━━━ Listed entries

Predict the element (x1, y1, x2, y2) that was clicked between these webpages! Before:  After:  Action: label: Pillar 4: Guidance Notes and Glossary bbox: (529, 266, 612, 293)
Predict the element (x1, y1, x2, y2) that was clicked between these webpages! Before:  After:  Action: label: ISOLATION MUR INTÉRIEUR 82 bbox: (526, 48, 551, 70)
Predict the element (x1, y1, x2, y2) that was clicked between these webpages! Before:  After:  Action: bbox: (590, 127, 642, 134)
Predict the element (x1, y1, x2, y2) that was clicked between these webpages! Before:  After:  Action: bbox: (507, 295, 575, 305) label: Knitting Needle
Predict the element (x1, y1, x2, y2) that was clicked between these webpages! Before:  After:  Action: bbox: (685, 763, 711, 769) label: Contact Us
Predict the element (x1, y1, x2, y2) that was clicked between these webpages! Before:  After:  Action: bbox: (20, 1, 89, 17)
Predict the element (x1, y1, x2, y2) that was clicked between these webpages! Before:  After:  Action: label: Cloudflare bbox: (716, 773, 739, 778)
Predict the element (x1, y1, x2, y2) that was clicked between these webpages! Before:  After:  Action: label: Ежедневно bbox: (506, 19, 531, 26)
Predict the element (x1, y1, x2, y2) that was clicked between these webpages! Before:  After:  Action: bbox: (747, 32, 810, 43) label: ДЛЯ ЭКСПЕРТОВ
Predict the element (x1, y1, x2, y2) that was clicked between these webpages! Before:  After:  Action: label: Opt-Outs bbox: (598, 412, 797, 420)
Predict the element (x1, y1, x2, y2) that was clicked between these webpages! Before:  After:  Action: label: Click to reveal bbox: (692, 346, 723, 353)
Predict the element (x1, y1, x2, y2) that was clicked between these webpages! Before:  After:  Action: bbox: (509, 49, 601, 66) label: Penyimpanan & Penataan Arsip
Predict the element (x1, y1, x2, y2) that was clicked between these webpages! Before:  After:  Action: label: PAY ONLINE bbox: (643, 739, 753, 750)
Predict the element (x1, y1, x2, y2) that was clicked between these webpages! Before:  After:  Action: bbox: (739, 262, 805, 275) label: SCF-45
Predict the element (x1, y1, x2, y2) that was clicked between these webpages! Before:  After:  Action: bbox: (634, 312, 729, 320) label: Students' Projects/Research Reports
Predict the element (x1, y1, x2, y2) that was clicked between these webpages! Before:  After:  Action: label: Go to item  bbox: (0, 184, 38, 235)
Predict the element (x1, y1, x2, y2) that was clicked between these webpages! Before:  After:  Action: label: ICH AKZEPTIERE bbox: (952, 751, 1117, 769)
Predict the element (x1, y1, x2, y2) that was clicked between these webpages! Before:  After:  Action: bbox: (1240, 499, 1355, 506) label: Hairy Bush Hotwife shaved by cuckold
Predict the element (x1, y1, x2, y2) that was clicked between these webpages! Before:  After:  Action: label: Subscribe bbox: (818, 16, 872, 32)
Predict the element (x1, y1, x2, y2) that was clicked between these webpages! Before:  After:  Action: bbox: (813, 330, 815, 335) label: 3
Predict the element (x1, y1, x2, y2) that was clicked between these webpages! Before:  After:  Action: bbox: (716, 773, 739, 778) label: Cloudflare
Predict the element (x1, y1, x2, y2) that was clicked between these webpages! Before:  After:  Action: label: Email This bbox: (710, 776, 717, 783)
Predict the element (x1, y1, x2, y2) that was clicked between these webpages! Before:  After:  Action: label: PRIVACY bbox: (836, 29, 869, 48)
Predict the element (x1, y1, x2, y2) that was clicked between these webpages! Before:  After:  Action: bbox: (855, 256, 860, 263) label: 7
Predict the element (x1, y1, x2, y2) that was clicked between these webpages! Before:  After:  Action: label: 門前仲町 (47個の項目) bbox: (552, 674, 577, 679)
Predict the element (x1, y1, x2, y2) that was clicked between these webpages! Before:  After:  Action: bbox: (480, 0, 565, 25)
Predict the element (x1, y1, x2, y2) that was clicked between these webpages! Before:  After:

━━━━━━

Task prompt:
Reproduce word for word everything in the listing above, from the line containing "674, 577, 679)" down to the listing's final line.

Correct answer:
Predict the element (x1, y1, x2, y2) that was clicked between these webpages! Before:  After:  Action: label: 門前仲町 (47個の項目) bbox: (552, 674, 577, 679)
Predict the element (x1, y1, x2, y2) that was clicked between these webpages! Before:  After:  Action: bbox: (480, 0, 565, 25)
Predict the element (x1, y1, x2, y2) that was clicked between these webpages! Before:  After:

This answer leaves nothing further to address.